Data lines:
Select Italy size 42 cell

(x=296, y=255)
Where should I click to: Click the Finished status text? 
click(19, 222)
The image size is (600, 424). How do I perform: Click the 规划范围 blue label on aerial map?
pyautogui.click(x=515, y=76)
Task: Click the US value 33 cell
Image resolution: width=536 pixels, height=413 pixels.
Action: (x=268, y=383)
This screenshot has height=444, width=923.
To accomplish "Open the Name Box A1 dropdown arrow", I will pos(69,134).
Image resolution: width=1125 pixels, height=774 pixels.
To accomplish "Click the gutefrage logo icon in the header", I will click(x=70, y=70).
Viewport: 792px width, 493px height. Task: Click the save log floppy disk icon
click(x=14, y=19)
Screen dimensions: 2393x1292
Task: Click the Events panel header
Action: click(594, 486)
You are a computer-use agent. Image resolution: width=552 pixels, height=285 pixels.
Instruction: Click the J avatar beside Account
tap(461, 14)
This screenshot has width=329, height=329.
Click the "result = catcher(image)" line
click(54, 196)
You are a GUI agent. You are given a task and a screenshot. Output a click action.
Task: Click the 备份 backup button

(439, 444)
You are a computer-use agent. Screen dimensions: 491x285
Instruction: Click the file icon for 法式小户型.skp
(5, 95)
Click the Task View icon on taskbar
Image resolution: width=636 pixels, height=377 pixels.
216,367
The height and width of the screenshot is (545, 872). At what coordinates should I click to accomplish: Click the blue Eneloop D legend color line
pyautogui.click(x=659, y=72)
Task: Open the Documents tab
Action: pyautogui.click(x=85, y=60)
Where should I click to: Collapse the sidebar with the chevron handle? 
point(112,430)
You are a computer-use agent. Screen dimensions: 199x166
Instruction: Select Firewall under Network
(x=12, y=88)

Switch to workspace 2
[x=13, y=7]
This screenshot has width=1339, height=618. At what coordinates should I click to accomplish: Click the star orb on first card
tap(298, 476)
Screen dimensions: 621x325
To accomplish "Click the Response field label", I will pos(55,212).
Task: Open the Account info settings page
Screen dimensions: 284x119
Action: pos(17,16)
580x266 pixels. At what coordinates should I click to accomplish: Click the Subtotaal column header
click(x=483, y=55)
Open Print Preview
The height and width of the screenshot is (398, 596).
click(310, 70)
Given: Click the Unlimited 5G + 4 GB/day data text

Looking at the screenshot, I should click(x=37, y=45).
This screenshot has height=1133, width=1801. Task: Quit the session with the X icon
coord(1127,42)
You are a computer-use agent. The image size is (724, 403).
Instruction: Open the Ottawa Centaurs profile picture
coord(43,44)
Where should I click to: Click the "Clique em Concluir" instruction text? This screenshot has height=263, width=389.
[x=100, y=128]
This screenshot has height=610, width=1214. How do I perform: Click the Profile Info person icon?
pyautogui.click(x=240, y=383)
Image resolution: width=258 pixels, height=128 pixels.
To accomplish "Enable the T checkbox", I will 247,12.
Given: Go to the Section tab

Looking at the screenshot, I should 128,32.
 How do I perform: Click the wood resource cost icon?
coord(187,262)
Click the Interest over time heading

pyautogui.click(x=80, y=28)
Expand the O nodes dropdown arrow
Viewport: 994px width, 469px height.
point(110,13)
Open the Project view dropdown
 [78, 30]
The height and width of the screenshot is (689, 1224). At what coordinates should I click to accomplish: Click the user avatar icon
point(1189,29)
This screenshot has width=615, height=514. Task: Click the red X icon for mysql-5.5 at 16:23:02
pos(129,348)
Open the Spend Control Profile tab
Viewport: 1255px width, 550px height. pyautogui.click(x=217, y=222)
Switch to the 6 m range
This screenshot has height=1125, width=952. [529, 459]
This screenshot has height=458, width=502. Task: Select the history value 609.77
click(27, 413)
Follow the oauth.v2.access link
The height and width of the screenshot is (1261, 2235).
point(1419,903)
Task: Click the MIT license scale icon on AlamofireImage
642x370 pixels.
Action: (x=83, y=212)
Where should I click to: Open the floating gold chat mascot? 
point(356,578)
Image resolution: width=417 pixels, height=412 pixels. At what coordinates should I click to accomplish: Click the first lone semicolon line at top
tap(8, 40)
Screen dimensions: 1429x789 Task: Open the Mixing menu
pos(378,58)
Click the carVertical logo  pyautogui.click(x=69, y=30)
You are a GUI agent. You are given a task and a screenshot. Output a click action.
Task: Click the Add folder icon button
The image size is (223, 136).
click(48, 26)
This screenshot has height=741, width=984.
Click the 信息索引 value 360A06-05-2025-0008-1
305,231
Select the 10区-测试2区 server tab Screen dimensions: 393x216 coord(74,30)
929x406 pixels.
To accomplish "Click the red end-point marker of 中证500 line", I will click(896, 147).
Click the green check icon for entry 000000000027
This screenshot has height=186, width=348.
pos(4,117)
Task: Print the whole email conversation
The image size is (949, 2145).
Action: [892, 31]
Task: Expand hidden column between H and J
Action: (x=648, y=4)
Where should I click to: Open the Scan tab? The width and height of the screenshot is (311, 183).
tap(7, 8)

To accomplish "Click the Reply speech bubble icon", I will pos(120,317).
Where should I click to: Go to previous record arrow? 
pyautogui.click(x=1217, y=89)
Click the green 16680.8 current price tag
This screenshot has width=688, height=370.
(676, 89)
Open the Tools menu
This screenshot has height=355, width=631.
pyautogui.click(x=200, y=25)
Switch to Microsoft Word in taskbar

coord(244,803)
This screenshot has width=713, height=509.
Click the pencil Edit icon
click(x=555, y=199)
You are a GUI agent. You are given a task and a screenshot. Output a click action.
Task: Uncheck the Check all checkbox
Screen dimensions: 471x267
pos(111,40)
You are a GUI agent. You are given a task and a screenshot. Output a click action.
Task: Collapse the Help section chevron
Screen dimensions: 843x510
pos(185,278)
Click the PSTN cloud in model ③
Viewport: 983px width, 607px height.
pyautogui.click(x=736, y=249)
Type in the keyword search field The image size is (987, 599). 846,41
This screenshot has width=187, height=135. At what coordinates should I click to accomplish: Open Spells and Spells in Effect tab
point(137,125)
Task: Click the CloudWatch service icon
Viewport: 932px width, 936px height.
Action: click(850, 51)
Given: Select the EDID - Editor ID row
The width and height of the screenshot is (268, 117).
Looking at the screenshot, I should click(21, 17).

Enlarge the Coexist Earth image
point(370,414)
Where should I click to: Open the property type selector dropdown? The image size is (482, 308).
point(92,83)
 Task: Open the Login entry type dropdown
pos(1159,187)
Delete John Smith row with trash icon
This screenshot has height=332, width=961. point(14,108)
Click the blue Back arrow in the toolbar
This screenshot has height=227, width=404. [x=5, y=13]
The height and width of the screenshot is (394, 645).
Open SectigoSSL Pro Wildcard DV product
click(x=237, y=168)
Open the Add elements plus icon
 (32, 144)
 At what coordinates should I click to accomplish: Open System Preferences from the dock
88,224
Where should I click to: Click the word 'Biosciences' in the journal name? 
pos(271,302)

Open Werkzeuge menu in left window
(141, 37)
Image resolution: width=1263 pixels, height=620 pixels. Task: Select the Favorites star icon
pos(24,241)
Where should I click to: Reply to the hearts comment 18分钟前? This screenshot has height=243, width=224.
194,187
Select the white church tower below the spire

DIRECTIONS FOR THIS TASK:
Which rows contain the word "arrow"? Locate each one and copy it out in full.

ANSWER FOR THIS EXERCISE:
To accomplish "Open the Name Box A1 dropdown arrow", I will pos(69,134).
Expand the O nodes dropdown arrow
Where should I click to: Go to previous record arrow? 
Click the blue Back arrow in the toolbar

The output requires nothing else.